Collected data:
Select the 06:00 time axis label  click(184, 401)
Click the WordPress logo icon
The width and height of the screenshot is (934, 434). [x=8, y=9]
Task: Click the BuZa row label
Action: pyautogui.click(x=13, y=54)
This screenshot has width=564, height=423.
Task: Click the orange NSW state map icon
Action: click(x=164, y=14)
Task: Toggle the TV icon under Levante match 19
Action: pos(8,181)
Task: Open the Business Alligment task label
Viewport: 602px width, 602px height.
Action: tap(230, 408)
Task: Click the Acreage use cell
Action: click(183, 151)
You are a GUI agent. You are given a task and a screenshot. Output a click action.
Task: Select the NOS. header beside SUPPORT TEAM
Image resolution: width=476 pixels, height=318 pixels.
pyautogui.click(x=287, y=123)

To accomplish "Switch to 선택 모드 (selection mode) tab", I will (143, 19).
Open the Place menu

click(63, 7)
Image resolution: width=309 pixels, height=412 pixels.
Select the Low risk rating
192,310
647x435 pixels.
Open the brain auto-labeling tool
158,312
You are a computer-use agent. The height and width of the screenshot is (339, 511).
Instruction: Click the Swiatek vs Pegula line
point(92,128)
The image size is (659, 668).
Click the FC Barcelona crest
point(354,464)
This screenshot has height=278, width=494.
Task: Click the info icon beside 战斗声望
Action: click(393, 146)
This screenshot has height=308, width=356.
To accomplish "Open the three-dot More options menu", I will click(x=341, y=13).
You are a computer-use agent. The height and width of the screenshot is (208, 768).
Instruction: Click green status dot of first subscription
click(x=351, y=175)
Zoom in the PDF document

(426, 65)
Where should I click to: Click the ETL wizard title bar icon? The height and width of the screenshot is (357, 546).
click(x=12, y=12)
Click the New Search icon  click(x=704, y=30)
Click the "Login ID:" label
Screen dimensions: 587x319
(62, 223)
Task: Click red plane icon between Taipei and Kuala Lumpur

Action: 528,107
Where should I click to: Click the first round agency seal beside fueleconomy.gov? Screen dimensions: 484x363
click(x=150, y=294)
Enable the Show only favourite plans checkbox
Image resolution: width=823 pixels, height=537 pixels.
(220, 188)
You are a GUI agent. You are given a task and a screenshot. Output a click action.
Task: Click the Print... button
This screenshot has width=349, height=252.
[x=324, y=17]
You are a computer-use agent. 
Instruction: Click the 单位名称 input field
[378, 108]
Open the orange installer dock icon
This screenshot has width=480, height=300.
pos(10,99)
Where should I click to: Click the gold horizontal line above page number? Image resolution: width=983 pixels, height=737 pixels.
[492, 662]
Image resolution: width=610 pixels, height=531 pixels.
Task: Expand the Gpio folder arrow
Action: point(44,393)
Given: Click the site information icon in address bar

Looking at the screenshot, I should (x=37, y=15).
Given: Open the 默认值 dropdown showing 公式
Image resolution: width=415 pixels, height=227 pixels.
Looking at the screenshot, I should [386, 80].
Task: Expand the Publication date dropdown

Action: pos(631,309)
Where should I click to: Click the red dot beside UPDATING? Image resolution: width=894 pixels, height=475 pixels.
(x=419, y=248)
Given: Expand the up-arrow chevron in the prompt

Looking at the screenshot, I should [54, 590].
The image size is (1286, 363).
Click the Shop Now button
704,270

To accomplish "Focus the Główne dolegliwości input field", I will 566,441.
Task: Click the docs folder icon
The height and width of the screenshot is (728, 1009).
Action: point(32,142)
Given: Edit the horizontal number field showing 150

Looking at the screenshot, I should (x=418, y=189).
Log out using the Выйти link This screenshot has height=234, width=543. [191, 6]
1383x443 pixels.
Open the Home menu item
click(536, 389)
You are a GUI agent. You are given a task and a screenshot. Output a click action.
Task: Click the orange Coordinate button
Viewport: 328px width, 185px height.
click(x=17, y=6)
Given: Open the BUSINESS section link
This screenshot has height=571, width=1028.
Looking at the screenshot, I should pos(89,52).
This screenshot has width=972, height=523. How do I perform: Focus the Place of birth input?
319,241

## [Task objective]
Please go through the data above and copy each line containing the word "size".

## [Exercise output]
The image size is (659, 668).
The image size is (1286, 363).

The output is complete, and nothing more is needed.